=== INPUT ROWS ===
+-------+

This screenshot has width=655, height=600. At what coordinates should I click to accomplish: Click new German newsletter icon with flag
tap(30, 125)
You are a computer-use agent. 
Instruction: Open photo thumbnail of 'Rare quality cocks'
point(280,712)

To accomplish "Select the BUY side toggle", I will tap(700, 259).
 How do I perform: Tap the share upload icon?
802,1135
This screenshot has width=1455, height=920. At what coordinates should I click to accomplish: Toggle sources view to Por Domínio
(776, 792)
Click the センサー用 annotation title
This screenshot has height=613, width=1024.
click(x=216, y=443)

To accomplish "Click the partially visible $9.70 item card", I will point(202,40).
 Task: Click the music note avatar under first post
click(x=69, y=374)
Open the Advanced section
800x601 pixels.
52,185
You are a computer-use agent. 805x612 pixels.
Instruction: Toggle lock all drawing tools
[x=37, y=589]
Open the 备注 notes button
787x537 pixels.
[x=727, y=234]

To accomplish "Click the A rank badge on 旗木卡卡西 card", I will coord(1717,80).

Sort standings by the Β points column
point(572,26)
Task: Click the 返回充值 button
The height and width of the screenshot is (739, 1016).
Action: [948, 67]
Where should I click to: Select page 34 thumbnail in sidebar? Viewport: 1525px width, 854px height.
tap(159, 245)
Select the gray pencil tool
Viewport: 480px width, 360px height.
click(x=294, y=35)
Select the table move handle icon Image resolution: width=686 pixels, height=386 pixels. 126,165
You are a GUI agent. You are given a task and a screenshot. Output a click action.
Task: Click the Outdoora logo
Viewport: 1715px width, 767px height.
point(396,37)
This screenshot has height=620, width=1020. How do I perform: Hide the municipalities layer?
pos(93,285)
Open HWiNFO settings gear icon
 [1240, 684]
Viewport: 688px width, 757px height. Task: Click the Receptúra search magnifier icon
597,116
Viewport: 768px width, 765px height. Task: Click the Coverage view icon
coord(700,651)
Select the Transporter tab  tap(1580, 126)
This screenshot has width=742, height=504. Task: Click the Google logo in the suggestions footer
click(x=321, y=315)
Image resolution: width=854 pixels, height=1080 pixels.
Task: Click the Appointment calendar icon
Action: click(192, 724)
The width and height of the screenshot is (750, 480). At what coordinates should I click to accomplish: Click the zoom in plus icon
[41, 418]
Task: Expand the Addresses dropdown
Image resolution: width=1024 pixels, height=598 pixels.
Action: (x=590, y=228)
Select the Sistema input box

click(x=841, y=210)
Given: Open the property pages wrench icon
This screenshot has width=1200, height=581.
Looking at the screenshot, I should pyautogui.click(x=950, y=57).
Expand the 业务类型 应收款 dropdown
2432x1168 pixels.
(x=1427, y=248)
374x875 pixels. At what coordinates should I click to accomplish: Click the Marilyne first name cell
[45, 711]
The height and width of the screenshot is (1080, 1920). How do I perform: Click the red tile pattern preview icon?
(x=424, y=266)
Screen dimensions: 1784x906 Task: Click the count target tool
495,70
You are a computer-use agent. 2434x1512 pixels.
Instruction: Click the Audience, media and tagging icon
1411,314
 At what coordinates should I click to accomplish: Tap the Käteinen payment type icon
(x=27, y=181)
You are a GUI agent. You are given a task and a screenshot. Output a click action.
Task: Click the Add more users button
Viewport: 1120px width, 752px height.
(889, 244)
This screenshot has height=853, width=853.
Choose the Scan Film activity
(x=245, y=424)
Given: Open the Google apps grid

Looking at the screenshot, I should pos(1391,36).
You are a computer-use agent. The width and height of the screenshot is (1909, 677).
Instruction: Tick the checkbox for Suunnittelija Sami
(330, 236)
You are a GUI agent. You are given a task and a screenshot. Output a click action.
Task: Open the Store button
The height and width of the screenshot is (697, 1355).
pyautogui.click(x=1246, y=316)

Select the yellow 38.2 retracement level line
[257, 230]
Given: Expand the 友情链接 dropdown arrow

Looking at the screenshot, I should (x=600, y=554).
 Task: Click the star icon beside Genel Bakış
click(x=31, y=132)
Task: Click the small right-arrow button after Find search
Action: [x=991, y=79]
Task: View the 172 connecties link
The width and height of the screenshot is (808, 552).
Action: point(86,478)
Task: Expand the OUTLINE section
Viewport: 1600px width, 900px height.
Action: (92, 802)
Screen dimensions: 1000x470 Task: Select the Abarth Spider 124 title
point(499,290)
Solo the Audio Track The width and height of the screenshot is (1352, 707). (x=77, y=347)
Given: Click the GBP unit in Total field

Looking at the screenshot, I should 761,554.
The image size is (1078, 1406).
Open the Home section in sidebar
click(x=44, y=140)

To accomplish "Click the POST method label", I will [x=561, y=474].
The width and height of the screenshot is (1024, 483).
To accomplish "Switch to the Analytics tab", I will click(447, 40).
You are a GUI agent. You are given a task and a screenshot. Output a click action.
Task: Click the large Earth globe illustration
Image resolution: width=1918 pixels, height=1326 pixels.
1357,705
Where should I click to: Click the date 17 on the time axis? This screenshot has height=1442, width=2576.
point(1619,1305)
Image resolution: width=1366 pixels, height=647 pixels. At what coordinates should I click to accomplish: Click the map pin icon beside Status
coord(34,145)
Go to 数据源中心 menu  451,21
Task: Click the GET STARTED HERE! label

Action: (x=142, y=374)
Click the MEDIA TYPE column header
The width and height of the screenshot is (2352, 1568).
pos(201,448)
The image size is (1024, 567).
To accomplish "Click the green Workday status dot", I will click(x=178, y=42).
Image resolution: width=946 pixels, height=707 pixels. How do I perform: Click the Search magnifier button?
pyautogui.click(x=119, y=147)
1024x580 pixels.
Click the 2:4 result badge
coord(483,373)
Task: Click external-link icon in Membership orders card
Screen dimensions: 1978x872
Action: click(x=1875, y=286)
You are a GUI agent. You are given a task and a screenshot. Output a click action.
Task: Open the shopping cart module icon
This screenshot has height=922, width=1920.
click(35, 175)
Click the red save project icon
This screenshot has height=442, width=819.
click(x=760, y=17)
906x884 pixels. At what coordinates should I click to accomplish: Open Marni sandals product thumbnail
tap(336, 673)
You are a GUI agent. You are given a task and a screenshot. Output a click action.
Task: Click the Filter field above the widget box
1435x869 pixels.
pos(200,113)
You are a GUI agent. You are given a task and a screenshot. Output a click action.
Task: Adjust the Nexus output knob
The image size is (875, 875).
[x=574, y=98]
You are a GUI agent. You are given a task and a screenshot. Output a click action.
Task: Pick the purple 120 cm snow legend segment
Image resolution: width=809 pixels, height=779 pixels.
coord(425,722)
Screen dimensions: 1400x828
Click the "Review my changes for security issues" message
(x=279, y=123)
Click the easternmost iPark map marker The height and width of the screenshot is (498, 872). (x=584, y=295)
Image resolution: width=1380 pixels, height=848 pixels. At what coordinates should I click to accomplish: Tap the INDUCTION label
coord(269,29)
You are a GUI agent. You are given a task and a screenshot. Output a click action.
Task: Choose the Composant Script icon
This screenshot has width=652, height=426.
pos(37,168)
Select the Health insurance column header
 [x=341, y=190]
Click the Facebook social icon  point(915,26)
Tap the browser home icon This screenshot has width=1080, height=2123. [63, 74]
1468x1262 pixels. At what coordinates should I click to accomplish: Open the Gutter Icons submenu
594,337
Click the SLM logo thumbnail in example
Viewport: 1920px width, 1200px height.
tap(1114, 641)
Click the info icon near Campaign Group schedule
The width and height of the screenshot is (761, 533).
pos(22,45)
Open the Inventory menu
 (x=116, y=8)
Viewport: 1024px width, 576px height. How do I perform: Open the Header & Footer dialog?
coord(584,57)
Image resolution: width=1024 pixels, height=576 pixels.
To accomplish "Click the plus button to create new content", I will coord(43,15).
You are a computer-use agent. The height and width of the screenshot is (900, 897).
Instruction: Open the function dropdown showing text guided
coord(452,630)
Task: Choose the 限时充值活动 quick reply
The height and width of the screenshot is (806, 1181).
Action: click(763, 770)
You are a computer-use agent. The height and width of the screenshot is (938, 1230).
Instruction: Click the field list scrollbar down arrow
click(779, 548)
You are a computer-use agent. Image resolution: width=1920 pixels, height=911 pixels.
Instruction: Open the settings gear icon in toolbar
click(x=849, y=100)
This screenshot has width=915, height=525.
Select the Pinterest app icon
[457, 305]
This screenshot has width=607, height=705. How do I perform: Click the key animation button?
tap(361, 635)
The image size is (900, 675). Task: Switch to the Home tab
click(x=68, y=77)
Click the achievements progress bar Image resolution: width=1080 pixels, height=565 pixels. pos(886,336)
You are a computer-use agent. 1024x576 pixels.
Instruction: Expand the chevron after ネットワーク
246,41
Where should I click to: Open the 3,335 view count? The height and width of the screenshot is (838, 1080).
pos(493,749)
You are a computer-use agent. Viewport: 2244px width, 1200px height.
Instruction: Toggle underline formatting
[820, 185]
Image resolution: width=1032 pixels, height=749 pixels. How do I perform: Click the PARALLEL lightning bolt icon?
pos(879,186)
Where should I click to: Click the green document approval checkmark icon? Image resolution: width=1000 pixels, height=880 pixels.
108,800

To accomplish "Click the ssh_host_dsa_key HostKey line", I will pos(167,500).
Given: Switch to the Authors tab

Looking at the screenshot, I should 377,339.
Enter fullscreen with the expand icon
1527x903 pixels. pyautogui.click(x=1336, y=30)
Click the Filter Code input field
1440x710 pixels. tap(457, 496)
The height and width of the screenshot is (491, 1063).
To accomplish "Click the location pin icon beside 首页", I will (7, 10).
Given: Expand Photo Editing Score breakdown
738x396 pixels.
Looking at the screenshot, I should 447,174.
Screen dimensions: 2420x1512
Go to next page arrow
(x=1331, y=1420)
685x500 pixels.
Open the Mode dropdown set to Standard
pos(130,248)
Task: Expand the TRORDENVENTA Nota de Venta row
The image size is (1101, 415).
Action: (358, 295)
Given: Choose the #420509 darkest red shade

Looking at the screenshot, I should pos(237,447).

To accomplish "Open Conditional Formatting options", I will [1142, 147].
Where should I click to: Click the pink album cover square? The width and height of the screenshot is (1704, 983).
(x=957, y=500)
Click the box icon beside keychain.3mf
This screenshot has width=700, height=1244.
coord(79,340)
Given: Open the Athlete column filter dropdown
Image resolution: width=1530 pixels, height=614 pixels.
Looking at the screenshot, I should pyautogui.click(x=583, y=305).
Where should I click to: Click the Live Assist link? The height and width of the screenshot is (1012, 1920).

+-------+

=== TO DO ===
Repeat the rows between the line holding "Go to 数据源中心" and the line holding "[x=574, y=98]", inclusive, without changing anything.

=== SOLUTION FOR THIS PROBLEM ===
Go to 数据源中心 menu  451,21
Task: Click the GET STARTED HERE! label

Action: (x=142, y=374)
Click the MEDIA TYPE column header
The width and height of the screenshot is (2352, 1568).
pos(201,448)
The image size is (1024, 567).
To accomplish "Click the green Workday status dot", I will click(x=178, y=42).
Image resolution: width=946 pixels, height=707 pixels. How do I perform: Click the Search magnifier button?
pyautogui.click(x=119, y=147)
1024x580 pixels.
Click the 2:4 result badge
coord(483,373)
Task: Click external-link icon in Membership orders card
Screen dimensions: 1978x872
Action: click(x=1875, y=286)
You are a GUI agent. You are given a task and a screenshot. Output a click action.
Task: Open the shopping cart module icon
This screenshot has height=922, width=1920.
click(35, 175)
Click the red save project icon
This screenshot has height=442, width=819.
click(x=760, y=17)
906x884 pixels. At what coordinates should I click to accomplish: Open Marni sandals product thumbnail
tap(336, 673)
You are a GUI agent. You are given a task and a screenshot. Output a click action.
Task: Click the Filter field above the widget box
1435x869 pixels.
pos(200,113)
You are a GUI agent. You are given a task and a screenshot. Output a click action.
Task: Adjust the Nexus output knob
The image size is (875, 875).
[x=574, y=98]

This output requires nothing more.